Information given below:
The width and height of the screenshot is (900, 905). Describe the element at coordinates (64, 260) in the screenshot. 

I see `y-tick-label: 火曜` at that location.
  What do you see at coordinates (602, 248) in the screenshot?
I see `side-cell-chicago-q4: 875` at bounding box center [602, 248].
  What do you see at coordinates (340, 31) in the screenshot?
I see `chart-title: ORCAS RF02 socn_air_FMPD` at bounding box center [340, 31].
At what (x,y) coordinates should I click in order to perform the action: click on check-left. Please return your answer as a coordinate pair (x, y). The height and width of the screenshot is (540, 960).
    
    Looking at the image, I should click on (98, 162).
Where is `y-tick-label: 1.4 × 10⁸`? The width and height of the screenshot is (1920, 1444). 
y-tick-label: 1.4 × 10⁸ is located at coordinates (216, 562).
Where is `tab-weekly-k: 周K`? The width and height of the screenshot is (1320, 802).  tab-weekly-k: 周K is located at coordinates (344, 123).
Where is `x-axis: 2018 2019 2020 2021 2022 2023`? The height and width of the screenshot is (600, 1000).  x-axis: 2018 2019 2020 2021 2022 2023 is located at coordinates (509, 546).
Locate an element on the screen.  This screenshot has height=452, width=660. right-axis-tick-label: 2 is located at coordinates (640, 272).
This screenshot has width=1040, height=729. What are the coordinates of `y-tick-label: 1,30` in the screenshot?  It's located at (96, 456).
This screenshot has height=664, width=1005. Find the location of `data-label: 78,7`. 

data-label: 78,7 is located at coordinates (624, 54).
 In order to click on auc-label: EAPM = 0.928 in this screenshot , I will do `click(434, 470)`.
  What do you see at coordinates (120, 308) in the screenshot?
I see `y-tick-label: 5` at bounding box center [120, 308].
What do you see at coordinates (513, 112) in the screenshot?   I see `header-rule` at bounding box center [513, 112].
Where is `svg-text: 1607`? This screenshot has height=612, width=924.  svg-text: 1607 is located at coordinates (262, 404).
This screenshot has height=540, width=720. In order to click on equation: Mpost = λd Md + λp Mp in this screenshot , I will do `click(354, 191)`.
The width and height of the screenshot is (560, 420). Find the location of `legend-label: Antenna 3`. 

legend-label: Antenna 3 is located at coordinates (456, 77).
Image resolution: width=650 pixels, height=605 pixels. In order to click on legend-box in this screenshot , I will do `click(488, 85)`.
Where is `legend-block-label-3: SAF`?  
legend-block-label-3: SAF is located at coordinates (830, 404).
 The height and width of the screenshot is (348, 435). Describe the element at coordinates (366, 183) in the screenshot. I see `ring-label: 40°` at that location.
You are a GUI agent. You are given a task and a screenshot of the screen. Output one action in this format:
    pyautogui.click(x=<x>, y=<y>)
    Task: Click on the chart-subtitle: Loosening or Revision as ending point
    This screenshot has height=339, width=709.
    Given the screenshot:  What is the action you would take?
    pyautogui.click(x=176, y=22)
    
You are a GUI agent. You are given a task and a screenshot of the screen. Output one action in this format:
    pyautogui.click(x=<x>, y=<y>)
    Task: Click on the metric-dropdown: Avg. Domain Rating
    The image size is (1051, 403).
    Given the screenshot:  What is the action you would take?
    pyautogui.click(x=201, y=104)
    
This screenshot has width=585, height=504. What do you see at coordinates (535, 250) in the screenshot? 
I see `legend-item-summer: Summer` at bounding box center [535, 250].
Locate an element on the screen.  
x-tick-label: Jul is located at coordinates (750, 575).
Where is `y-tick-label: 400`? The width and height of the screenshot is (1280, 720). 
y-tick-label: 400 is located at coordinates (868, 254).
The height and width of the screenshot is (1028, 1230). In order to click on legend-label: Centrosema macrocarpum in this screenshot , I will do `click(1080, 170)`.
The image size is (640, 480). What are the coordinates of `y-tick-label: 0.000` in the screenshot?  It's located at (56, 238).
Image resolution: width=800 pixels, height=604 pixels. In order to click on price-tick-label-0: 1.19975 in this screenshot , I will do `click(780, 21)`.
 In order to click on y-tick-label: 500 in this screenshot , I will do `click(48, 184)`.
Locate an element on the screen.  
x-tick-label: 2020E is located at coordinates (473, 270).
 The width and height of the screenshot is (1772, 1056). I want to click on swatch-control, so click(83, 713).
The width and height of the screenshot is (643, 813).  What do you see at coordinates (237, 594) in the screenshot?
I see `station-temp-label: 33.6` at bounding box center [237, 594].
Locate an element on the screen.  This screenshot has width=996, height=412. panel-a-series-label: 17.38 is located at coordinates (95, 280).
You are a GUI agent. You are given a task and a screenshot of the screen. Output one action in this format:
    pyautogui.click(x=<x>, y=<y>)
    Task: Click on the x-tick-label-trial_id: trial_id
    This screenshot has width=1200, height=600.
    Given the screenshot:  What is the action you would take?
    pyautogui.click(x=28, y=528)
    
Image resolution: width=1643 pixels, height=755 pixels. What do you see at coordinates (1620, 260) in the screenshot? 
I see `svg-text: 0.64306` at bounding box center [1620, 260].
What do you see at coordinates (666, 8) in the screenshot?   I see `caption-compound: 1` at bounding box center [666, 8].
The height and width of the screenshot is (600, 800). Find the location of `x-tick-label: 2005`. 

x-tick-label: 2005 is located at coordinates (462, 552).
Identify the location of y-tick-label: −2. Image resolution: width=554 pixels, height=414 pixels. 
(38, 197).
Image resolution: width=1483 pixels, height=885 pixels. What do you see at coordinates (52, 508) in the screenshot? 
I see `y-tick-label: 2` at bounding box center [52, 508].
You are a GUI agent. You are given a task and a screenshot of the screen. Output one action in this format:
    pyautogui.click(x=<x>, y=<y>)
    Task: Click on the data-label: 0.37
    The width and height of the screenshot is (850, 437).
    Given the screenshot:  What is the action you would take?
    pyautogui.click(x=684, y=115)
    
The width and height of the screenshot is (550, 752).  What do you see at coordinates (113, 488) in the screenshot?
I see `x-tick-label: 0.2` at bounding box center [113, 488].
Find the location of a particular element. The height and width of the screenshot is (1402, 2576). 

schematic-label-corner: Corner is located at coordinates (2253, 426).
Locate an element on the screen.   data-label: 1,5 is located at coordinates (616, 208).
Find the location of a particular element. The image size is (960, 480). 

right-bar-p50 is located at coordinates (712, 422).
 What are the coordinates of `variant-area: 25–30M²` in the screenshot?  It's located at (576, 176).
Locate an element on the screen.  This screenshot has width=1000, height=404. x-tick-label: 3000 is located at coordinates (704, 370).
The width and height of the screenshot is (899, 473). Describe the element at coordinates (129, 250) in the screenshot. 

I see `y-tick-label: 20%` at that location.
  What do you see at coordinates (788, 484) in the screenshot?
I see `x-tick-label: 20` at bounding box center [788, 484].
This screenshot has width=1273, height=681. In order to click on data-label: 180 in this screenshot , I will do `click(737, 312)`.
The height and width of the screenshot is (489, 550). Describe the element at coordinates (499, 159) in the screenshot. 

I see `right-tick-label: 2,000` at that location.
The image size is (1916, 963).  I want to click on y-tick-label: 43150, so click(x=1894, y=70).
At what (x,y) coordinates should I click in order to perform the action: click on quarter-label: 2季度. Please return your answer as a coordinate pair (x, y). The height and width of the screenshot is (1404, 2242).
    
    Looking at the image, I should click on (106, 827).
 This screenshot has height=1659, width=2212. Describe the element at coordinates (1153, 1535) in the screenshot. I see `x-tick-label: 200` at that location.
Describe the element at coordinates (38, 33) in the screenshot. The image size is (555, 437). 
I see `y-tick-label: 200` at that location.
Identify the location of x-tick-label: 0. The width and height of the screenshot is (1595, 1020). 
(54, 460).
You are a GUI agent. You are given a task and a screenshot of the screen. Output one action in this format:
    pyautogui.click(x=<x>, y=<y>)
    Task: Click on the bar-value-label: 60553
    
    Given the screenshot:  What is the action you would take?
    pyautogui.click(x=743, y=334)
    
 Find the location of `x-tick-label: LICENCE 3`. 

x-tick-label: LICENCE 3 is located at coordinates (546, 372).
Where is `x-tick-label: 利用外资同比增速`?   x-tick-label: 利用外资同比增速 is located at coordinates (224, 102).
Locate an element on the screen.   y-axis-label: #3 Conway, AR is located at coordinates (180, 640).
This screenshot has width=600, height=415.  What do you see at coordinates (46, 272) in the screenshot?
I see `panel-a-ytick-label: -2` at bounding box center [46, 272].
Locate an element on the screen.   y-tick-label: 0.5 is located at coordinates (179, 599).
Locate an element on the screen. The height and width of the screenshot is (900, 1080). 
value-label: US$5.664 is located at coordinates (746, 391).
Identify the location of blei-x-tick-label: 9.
End of Information given.
Work to be completed - Reproduce verbatim the portion of the rows that opens with the first line and closes with the line containing "data-label: 78,7 is", including both of those lines.

Solution to this problem -
The width and height of the screenshot is (900, 905). Describe the element at coordinates (64, 260) in the screenshot. 

I see `y-tick-label: 火曜` at that location.
  What do you see at coordinates (602, 248) in the screenshot?
I see `side-cell-chicago-q4: 875` at bounding box center [602, 248].
  What do you see at coordinates (340, 31) in the screenshot?
I see `chart-title: ORCAS RF02 socn_air_FMPD` at bounding box center [340, 31].
At what (x,y) coordinates should I click in order to perform the action: click on check-left. Please return your answer as a coordinate pair (x, y). The height and width of the screenshot is (540, 960).
    
    Looking at the image, I should click on (98, 162).
Where is `y-tick-label: 1.4 × 10⁸`? The width and height of the screenshot is (1920, 1444). 
y-tick-label: 1.4 × 10⁸ is located at coordinates (216, 562).
Where is `tab-weekly-k: 周K`? The width and height of the screenshot is (1320, 802).  tab-weekly-k: 周K is located at coordinates (344, 123).
Where is `x-axis: 2018 2019 2020 2021 2022 2023`? The height and width of the screenshot is (600, 1000).  x-axis: 2018 2019 2020 2021 2022 2023 is located at coordinates (509, 546).
Locate an element on the screen.  This screenshot has height=452, width=660. right-axis-tick-label: 2 is located at coordinates (640, 272).
This screenshot has width=1040, height=729. What are the coordinates of `y-tick-label: 1,30` in the screenshot?  It's located at (96, 456).
This screenshot has height=664, width=1005. Find the location of `data-label: 78,7`. 

data-label: 78,7 is located at coordinates (624, 54).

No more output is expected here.